Zertifikatskorruption umschreibt den Zustand, in dem ein digitales Zertifikat oder die zugehörigen kryptografischen Komponenten, wie der private Schlüssel oder die Zertifikatsspeicher, durch unautorisierte Modifikation oder Datenfehler unbrauchbar oder nicht mehr vertrauenswürdig werden. Diese Korruption stellt ein direktes Risiko für die Integrität und Vertraulichkeit von Kommunikationskanälen dar, da die kryptografische Bindung zwischen öffentlichem Schlüssel und Identität aufgehoben ist.

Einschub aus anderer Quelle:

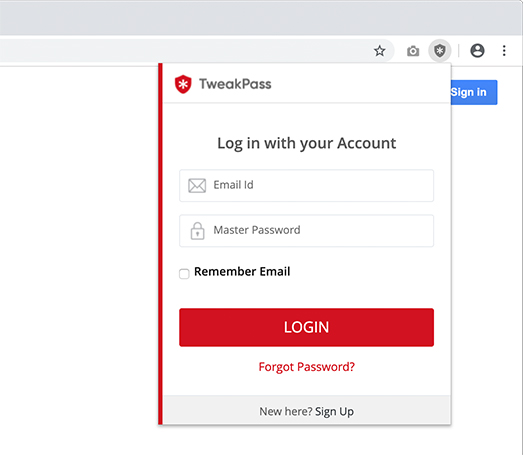Click the red TweakPass shield logo
The image size is (523, 455).
[183, 84]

Ein korruptes Zertifikat führt typischerweise zum Abbruch von TLS-Verbindungen oder zur Ablehnung digitaler Signaturen durch die Gegenstelle.
Integrität
Die Korruption betrifft die Manipulation der Signaturdaten oder der Metadaten innerhalb des Zertifikats, wodurch die Validierung durch die Zertifizierungsstelle fehlschlägt.
Prävention
Schutzmechanismen beinhalten die Speicherung privater Schlüssel in manipulationssicheren Umgebungen wie HSMs und die regelmäßige kryptografische Prüfung der Zertifikatsdateien.
Etymologie
Die Bezeichnung verknüpft das digitale Identitätsdokument („Zertifikat“) mit dem Zustand der Beschädigung oder Manipulation („Korruption“).